Scan the data below for the string "axis". Copy every line where it appears.

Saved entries
━━━━━━━━

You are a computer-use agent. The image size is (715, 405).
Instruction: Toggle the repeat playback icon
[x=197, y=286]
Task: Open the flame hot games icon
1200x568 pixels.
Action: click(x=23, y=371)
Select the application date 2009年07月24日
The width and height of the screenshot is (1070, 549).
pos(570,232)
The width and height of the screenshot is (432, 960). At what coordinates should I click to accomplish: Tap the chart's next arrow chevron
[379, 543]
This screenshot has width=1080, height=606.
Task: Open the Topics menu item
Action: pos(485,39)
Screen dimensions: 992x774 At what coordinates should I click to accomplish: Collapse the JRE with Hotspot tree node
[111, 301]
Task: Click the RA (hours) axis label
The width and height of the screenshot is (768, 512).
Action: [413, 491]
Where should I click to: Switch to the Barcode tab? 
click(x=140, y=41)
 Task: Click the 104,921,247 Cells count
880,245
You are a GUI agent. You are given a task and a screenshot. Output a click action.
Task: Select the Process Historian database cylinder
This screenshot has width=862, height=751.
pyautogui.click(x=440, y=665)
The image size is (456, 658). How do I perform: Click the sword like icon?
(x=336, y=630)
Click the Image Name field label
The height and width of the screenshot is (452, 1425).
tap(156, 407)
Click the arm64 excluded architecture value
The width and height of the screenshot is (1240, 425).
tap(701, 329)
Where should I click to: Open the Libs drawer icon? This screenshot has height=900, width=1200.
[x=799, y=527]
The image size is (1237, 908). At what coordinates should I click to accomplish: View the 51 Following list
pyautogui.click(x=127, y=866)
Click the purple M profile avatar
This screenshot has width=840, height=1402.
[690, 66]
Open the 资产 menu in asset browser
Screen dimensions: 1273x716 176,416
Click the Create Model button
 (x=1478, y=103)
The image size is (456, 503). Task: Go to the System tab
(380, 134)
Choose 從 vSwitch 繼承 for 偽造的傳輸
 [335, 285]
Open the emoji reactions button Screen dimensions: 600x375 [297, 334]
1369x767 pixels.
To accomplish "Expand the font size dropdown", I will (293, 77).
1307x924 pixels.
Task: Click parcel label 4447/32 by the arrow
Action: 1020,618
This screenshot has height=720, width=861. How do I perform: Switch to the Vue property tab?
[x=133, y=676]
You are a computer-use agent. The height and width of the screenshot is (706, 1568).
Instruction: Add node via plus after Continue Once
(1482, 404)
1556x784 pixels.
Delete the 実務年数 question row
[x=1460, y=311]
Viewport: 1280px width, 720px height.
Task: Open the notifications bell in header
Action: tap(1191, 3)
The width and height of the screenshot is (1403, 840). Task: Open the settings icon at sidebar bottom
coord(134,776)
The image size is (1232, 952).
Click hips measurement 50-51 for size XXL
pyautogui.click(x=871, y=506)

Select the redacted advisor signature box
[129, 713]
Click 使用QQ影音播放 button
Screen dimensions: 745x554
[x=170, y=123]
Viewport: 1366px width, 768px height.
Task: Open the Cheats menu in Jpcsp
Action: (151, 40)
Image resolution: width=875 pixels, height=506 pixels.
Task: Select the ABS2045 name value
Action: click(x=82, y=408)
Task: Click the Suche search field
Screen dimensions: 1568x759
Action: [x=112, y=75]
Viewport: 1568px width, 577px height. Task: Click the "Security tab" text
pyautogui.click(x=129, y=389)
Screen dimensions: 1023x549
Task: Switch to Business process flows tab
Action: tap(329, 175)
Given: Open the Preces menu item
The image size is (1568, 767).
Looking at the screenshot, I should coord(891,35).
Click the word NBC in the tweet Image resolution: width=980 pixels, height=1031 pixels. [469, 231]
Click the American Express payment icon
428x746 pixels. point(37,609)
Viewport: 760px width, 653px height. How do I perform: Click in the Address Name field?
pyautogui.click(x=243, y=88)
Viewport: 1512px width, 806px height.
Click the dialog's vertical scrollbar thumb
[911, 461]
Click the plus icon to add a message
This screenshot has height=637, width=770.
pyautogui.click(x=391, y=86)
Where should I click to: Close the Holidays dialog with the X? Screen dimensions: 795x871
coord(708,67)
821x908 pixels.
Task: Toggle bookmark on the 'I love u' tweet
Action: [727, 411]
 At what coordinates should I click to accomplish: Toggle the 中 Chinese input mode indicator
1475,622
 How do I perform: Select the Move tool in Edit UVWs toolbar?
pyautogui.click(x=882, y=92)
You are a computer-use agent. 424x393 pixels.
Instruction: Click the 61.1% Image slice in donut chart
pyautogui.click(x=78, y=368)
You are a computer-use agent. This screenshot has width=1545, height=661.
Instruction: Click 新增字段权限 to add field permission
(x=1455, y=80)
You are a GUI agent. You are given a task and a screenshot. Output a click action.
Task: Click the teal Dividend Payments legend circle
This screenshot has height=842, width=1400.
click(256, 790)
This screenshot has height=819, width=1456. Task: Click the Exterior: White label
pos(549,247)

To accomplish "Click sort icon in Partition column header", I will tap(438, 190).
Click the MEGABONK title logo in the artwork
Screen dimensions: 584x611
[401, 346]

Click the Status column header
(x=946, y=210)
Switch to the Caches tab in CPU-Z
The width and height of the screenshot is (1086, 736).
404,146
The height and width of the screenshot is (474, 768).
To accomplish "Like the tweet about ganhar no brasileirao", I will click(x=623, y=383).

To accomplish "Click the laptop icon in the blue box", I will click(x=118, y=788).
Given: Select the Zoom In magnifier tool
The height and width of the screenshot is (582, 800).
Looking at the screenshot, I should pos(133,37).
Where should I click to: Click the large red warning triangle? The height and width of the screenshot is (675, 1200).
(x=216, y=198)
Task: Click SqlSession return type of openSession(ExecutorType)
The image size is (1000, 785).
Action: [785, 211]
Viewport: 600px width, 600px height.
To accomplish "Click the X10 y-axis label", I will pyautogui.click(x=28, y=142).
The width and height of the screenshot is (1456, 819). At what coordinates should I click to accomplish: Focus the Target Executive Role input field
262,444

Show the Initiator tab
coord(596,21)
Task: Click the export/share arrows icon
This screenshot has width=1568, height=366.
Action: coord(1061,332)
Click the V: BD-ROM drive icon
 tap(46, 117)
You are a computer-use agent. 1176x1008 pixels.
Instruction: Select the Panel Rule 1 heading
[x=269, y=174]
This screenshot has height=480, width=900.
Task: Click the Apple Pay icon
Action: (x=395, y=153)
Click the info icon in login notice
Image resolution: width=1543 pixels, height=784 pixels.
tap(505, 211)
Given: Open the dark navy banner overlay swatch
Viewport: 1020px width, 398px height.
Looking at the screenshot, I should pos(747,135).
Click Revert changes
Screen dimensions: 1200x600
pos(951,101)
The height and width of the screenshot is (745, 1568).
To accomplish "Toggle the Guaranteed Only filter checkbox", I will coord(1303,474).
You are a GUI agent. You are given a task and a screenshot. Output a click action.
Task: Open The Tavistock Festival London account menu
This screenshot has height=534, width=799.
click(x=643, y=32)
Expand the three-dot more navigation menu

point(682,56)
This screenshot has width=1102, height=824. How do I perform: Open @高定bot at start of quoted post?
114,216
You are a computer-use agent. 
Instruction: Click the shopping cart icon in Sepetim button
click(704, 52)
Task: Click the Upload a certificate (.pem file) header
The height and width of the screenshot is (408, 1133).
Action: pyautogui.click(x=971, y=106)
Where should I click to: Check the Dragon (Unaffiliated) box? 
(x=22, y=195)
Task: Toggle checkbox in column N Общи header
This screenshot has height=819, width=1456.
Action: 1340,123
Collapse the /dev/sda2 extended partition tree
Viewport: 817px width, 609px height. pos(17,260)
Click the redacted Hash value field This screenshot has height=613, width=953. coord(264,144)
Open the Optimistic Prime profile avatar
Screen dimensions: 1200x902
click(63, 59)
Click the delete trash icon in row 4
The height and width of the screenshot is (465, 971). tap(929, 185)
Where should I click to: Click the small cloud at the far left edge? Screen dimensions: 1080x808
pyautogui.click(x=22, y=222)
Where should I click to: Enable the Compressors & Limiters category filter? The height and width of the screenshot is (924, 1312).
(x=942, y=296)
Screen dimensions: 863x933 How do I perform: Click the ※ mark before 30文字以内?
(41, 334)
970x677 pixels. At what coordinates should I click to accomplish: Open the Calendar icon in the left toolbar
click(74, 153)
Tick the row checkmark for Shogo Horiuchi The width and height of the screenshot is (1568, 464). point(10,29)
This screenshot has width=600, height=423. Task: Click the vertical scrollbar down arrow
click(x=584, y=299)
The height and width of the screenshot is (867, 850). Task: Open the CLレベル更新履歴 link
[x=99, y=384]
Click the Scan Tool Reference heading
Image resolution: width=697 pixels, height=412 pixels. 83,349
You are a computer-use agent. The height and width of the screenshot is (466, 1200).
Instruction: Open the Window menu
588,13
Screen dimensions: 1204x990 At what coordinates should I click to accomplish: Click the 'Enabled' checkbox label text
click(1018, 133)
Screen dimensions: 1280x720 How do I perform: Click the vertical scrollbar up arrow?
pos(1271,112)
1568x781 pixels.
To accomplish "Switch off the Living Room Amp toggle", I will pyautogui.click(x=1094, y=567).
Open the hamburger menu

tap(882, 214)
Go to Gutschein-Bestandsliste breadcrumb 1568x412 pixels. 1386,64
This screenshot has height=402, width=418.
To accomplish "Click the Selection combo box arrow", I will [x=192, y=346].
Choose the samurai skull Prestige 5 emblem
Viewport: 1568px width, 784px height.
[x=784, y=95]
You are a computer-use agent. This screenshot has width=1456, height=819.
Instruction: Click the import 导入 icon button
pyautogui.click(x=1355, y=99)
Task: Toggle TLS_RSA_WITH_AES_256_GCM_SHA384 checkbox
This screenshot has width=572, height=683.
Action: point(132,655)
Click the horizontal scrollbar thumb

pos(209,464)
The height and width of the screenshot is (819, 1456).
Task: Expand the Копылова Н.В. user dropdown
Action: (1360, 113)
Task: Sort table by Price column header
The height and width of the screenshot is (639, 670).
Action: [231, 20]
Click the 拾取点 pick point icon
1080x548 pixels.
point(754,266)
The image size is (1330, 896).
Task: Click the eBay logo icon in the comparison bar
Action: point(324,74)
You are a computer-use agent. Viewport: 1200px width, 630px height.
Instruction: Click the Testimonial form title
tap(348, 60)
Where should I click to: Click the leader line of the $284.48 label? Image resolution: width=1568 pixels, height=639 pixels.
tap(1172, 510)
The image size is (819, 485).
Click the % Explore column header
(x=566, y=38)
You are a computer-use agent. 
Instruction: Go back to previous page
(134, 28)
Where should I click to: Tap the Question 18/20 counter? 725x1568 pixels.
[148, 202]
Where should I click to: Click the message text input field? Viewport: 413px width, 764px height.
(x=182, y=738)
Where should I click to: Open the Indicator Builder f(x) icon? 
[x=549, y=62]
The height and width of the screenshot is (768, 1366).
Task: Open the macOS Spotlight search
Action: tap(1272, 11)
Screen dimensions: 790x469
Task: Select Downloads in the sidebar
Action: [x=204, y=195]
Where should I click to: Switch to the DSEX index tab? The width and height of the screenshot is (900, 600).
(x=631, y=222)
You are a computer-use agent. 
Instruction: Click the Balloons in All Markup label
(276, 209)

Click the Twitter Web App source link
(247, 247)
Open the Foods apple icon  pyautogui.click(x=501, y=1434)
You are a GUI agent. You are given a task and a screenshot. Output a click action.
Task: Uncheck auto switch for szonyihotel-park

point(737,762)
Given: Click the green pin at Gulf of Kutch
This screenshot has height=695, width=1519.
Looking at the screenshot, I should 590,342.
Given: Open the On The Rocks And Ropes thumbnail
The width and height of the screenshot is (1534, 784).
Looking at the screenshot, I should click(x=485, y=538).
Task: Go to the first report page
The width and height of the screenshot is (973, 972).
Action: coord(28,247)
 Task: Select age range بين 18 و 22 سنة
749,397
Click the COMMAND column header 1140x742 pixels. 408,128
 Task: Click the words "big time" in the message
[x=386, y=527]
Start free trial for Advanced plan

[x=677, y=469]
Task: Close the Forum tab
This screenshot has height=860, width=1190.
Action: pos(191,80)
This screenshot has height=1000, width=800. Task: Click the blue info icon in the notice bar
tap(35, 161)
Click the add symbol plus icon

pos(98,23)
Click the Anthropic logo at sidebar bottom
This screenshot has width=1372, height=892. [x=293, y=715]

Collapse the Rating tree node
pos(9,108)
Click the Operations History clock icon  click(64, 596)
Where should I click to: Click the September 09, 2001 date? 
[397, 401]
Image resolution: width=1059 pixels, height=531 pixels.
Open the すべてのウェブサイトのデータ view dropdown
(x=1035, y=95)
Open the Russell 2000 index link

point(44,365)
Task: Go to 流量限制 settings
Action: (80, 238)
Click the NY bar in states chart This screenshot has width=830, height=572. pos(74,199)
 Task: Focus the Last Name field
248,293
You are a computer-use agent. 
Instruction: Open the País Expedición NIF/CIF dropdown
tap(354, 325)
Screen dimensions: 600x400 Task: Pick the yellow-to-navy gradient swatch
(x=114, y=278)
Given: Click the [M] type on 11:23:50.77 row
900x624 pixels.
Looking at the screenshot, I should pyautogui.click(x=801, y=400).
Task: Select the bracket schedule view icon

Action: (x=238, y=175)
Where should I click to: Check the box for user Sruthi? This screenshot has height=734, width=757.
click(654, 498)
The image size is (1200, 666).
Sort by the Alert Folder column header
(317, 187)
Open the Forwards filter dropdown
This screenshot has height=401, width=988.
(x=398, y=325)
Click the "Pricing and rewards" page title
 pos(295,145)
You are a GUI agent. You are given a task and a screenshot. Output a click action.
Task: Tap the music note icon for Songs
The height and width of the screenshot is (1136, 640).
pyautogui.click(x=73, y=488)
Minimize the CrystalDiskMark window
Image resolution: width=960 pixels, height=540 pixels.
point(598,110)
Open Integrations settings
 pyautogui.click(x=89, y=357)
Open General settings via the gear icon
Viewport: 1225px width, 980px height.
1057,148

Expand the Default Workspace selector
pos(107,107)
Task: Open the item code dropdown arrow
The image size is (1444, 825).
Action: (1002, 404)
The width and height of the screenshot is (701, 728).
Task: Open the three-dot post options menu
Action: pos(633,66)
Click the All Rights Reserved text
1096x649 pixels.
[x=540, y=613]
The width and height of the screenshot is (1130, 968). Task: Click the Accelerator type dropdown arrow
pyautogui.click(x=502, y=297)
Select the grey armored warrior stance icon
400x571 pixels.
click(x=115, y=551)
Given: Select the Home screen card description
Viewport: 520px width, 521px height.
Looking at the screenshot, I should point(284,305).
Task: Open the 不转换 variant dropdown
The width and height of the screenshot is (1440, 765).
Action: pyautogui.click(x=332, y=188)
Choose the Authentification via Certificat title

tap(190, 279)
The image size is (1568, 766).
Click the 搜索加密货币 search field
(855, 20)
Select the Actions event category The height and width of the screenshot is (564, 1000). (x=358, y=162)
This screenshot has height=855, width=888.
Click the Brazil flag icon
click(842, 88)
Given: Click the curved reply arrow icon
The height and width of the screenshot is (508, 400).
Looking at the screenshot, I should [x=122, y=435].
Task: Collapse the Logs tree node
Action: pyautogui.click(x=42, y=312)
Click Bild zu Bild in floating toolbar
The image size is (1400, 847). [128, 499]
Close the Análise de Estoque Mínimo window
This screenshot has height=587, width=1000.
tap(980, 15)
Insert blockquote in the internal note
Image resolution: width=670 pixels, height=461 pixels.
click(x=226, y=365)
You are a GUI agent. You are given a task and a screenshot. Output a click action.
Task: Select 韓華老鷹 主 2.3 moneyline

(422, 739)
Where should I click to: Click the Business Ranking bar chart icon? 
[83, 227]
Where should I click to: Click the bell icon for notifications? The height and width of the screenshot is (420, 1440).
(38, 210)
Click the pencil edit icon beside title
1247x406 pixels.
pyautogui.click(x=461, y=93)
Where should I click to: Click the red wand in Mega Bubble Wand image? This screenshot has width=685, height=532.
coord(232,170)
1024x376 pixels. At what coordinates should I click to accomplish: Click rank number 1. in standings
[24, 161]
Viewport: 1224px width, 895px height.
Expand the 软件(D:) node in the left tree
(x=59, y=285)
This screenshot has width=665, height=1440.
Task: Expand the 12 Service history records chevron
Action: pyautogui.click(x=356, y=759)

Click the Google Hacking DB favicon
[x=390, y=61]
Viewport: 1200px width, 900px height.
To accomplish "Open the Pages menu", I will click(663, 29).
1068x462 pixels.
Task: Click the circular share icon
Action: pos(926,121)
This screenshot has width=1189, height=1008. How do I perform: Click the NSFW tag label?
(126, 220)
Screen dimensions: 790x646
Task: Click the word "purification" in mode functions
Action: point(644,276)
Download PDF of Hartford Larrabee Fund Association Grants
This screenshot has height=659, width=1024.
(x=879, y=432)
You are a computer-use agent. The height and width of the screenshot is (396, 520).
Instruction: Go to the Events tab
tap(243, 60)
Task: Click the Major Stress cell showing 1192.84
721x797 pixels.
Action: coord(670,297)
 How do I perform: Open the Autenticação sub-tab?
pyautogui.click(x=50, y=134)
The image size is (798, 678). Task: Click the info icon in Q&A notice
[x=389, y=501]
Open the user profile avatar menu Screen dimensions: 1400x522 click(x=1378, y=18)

━━━━━━━━

### Your response
Task: Click the RA (hours) axis label
To accomplish "Click the X10 y-axis label", I will pyautogui.click(x=28, y=142).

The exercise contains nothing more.